If you are interested in the molecular biology of clock regulation and the multiple pathways involved, I suggest you delve into the above publications and others they link to.

CIRCADIAN REGULATION AND THE NAD WORLD

Jim Watson and I have devoted a series of blog entries to metabolic events in the “NAD WORLD.”  (ref)(ref)(ref)(ref)(ref). These outline the compelling story of how expression of NAD+ declines with age, the numerous deleterious consequential effects, and what might be done to counter some of them in the interest of health and longevity.  You can  also view my 2018 PowerPoint presentation TALES OF NAD+.   And again, relevant to NAD and circadian regulation, you can review Victor’s 2012 blog entry  Circadian Regulation,NMN, Preventing Diabetes, and Longevity.

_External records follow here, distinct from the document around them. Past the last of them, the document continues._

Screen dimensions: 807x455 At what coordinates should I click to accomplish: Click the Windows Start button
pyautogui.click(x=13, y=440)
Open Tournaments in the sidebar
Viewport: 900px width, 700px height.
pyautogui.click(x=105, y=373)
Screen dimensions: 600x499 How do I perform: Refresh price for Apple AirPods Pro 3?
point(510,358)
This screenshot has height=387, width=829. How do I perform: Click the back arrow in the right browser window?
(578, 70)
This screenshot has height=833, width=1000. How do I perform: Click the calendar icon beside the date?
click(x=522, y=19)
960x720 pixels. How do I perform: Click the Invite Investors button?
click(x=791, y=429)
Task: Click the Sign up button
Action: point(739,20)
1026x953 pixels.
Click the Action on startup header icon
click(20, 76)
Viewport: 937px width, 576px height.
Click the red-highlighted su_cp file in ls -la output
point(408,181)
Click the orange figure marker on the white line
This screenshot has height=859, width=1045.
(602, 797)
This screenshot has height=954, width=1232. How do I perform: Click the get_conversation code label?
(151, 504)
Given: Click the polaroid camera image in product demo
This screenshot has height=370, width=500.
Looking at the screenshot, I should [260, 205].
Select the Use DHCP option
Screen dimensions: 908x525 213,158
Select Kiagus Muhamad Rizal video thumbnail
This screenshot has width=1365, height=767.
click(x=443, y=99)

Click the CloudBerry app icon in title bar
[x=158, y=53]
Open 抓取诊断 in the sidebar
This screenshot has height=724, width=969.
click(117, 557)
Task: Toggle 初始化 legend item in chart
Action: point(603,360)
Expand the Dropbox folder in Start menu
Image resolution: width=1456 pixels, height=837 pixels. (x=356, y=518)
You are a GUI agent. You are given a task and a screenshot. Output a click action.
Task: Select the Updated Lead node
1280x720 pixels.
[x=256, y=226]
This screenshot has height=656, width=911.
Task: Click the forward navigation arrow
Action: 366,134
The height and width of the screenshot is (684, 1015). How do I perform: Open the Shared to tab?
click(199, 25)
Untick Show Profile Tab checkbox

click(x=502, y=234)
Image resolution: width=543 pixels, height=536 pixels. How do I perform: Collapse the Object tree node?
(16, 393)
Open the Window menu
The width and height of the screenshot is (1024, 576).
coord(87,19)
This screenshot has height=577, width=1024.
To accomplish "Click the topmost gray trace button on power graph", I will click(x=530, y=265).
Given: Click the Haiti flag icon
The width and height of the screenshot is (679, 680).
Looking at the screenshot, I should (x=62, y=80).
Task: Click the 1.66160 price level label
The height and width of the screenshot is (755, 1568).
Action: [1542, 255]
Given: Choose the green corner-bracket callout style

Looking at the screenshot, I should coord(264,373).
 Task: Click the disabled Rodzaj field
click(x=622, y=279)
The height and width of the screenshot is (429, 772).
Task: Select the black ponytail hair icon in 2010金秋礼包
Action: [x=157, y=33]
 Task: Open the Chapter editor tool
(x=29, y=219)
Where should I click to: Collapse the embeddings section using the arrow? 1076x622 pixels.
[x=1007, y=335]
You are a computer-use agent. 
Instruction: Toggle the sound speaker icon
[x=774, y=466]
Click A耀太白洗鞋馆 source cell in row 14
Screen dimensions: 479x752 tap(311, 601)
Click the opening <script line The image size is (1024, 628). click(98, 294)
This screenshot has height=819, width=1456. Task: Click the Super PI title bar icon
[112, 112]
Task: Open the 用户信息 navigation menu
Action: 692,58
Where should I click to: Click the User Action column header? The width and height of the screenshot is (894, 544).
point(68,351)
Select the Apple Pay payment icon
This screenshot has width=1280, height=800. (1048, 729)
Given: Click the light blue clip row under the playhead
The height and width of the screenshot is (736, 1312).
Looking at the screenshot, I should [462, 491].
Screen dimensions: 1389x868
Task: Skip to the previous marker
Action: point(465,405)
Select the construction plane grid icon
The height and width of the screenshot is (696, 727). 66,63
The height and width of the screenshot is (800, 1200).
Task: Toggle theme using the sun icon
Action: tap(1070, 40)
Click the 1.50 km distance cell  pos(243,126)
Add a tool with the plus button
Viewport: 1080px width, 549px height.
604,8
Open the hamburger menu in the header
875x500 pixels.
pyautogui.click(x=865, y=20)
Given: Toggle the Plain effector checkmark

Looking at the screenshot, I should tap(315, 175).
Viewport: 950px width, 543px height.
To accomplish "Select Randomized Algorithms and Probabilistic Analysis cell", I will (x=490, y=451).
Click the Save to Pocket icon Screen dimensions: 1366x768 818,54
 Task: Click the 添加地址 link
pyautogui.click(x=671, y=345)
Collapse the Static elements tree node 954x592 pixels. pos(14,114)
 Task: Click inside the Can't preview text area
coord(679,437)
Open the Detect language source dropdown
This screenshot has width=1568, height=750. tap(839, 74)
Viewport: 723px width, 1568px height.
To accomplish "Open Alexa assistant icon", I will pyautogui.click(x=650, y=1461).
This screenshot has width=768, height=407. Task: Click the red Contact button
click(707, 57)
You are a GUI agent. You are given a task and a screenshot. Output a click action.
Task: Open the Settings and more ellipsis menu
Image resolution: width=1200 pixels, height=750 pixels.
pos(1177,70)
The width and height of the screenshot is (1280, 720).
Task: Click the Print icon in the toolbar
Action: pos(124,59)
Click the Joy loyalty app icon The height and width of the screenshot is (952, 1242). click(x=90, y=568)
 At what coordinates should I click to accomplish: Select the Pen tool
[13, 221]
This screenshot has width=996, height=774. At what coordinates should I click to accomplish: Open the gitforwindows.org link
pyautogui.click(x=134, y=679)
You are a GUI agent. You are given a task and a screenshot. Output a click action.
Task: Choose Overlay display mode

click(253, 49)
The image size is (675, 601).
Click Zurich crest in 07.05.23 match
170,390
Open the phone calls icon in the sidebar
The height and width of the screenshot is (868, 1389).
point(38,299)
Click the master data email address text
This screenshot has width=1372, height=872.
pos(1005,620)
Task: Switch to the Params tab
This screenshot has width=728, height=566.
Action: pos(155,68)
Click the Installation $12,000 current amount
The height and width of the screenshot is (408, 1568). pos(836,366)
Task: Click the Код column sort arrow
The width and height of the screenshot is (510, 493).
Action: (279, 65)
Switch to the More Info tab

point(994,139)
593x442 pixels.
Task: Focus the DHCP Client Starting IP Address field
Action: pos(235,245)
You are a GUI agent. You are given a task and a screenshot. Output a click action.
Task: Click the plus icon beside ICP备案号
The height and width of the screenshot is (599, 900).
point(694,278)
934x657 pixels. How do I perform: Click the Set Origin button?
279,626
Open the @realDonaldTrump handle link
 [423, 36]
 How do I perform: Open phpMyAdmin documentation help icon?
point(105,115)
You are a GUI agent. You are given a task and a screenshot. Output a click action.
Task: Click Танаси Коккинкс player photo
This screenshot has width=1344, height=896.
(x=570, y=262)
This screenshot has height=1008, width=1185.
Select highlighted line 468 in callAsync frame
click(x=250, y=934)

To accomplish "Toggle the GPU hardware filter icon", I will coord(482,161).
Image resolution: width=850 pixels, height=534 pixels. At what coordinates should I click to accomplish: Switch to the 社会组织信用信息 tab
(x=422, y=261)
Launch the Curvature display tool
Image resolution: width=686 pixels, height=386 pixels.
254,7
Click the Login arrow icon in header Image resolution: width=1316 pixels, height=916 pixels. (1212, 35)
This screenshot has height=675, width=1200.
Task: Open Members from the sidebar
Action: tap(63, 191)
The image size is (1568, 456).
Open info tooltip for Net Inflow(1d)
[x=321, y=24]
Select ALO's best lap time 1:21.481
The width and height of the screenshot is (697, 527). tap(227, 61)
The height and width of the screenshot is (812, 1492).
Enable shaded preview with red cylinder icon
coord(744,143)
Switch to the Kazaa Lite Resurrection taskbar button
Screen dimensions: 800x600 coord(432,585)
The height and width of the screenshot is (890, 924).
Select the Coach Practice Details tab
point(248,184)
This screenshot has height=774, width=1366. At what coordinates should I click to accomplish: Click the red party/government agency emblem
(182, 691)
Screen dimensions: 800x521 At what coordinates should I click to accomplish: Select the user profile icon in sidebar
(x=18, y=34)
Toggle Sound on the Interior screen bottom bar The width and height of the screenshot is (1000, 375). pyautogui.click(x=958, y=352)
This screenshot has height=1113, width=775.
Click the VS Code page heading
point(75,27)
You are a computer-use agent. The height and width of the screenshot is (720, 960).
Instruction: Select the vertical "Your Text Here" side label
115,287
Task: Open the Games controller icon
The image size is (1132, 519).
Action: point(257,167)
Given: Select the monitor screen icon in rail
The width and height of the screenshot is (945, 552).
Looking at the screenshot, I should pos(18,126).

Relevant in the present context is the fact that events in the NAD salvage cycle are under circadian regulation, and also that these NAD salvage cycle events in turn impact on the circadian cycle.  The 2010 publication “Clocks” in the NAD World: NAD as a metabolic oscillator for the regulation of metabolism and aging tells a part of the story: “SIR2 (silent information regulator 2) proteins, now called “sirtuins,” are an evolutionarily conserved family of NAD-dependent protein deacetylases/ADP-ribosyltransferases. Sirtuins have recently attracted major attention in the field of aging research, and it has been demonstrated that SIR2 and its orthologs regulate aging and longevity in yeast, worms, and flies. In mammals, the SIR2 ortholog SIRT1 coordinates important metabolic responses to nutritional availability in multiple tissues. Most recently, it has been demonstrated that SIRT1 regulates the amplitude and the duration of circadian gene expression through the interaction and the deacetylation of key circadian clock regulators, such as BMAL1 and PER2. More strikingly, we and others have discovered a novel circadian clock feedback loop in which both the rate-limiting enzyme in mammalian NAD biosynthesis, nicotinamide phosphoribosyltransferase (NAMPT), and NAD levels display circadian oscillations and modulate CLOCK:BMAL1-mediated circadian transcriptional regulation through SIRT1, demonstrating a new function of NAD as a “metabolic oscillator.” These findings reveal a novel system dynamics of a recently proposed systemic regulatory network regulated by NAMPT-mediated NAD biosynthesis and SIRT1, namely, the NAD World. In the light of this concept, a new connection between physiological rhythmicity, metabolism, and aging will be discussed.”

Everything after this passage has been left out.